Think of it this way, if I took 1lb of air on the ground and put it into a box that box would have sides of x. As I go up x gets bigger because pressure is dropping with altitude so to get the same mass of air I need a bigger box. When you burn fuel you need a ratio of fuel to air that is determined by mass, not volume so I need to take that really big box at altitude and squeeze it down a lot to get the same density as at sea-level (and then squeeze it even more to get the right mixture in the combustion section). The thing is though, 'hot air rises' so just squeezing down to 1 atmosphere of pressure air at altitude is way hotter than the air on the ground and then you squeeze it even more to get it to the density you need for the engine and it is -really- hot. Engines are generally torque limited on the ground and TIT limited at altitude because as they go up you are power limited by TIT (turbine inlet temp, or some other temp limit related to the engine) because of this compression. Designing engines that can handle that massive heat and that massive force is really hard, but electric has the huge benefit of just needing to produce torque so it is way easier to build and can keep producing power at much higher altitudes. There are definitely challenges there, but they are likely much easier than solving both the heat and torque problems that jet engines have.
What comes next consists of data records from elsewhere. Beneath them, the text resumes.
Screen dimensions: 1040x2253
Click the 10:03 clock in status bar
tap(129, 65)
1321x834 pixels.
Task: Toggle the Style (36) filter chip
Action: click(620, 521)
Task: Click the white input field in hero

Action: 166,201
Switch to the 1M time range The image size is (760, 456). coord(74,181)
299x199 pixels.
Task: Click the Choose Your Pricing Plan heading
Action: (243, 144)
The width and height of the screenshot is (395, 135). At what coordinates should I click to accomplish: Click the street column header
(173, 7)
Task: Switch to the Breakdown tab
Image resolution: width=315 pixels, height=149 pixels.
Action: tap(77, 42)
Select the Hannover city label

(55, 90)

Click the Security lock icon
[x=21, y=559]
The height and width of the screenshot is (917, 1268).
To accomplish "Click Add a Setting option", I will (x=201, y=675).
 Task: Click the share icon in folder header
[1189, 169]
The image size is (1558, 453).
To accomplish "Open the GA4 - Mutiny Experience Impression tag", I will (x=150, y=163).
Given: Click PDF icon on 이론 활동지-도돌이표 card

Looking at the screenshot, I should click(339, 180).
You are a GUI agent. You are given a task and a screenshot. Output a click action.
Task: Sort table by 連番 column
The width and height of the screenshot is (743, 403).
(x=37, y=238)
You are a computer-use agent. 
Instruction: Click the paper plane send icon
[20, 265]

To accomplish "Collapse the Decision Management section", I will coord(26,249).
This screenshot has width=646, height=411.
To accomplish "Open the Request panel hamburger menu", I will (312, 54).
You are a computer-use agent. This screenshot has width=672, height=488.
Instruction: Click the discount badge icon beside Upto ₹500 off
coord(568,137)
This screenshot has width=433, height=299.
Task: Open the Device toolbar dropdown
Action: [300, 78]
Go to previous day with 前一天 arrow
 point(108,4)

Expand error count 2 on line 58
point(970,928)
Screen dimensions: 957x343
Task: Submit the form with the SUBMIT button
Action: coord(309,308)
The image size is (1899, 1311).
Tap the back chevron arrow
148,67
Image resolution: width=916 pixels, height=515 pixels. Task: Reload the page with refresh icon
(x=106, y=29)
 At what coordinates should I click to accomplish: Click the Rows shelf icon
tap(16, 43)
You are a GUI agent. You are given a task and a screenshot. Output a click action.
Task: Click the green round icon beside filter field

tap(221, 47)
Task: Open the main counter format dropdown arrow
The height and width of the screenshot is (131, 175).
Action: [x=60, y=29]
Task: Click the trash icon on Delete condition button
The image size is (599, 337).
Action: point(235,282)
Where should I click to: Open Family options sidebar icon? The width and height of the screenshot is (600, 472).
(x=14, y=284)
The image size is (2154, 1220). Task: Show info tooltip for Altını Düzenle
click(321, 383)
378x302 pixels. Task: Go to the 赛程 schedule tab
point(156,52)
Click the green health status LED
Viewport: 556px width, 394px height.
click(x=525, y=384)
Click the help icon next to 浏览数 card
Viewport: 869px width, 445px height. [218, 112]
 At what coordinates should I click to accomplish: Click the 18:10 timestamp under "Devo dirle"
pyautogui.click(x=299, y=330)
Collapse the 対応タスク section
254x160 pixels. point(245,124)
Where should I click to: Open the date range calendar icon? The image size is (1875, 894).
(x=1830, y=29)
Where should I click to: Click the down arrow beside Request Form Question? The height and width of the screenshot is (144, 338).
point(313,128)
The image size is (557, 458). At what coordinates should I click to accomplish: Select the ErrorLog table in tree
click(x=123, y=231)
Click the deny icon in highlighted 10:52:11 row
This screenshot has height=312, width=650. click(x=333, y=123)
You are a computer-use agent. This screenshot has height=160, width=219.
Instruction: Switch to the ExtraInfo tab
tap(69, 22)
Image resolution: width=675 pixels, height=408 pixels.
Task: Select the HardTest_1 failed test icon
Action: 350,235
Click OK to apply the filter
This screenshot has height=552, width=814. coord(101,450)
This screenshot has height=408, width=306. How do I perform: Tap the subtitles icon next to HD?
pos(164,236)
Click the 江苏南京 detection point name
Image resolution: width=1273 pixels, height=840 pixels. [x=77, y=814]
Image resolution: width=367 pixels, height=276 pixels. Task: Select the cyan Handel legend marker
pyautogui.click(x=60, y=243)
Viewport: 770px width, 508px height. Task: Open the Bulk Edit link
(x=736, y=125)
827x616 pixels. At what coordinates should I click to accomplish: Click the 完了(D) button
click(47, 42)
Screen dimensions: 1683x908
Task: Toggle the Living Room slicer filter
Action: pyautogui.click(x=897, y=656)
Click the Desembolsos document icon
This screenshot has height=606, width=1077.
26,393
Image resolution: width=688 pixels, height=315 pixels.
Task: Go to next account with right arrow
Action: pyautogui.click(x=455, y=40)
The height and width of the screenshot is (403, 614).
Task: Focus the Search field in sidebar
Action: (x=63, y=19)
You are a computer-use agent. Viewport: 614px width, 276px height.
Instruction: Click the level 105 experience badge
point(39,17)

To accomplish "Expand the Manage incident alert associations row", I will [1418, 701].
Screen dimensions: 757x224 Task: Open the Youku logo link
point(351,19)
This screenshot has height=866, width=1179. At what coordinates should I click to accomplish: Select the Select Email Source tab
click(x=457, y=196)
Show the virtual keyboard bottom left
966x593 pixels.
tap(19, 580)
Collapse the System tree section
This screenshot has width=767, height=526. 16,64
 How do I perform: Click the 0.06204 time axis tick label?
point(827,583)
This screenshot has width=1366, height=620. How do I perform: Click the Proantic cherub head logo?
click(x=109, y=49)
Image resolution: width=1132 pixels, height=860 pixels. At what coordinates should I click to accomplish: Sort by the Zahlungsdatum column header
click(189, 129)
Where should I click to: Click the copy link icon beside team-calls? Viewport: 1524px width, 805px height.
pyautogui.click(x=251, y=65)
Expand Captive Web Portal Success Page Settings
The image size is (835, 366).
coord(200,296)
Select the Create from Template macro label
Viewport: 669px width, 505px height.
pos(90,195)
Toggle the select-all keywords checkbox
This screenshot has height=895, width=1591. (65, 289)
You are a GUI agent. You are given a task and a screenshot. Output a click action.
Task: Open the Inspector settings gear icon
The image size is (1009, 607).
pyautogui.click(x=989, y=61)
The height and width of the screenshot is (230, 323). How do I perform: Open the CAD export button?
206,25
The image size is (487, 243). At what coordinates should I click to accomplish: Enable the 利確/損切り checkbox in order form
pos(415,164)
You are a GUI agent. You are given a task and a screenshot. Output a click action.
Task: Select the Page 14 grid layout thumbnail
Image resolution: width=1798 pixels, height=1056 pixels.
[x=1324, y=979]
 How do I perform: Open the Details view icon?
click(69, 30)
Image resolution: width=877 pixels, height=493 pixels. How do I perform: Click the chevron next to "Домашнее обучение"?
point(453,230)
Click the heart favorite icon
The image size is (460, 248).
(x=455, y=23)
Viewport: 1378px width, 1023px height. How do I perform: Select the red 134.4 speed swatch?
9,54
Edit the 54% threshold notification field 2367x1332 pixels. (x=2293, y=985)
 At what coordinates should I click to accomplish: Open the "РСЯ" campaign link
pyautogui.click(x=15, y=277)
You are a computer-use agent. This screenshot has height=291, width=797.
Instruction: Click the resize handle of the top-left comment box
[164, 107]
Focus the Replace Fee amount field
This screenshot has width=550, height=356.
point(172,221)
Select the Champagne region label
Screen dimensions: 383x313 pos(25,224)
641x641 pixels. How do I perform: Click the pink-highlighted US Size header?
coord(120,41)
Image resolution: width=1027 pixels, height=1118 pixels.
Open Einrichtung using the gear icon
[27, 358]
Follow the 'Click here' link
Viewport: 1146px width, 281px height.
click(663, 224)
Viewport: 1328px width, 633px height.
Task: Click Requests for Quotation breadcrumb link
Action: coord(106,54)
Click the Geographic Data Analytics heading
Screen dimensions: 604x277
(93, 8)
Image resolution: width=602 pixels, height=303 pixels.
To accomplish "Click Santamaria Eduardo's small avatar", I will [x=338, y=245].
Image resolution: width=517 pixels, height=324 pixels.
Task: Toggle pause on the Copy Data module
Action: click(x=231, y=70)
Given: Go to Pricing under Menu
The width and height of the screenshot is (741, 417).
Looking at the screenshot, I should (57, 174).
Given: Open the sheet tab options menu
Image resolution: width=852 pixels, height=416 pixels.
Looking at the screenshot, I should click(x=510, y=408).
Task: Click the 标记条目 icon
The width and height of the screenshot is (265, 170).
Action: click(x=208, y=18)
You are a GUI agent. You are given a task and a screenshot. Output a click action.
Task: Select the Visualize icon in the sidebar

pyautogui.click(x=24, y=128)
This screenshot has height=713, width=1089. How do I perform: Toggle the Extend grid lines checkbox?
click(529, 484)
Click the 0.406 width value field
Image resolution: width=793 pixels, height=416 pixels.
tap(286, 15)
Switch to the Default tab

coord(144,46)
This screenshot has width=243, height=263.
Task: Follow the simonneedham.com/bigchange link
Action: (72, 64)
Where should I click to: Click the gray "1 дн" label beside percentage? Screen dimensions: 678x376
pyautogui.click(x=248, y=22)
Duuuuuude, TIT is the temperature after combustion, not compression. Adiabatic compression isn't even close to the main contributor to TIT--heat input from burning fuel is. Also you may be confusing turbofans and turboshafts--helicopters have torque limits (not a helo guy, but my understanding is this is a gearbox or masthead structural limit rather than an engine limit), but if your turbofan can't hit RPM limits on the ground on a cool day you should seriously consider bringing it back for maintenance instead of going flying.
There are a lot of variations. I am most familiar with turbo props so shaft hp is the limiter on the ground and TIT is the limiter at altitude. TIT, of course, gets most of the heat from burning and I did mess up my explanation a bit. Sorry about that! You may be surprised how much of that TIT comes from compression though. The main point still stands, check the temp of that compressed air at sea level vs at altitude and for the same PSI out of the compressor you get a lot more heat at altitude. Either way though, the original point remains, electric has no TIT limit and you don't have to deal with 1000c materials spinning at 100k RPM so way simpler and easier to build something that keeps delivering thrust at extreme altitudes.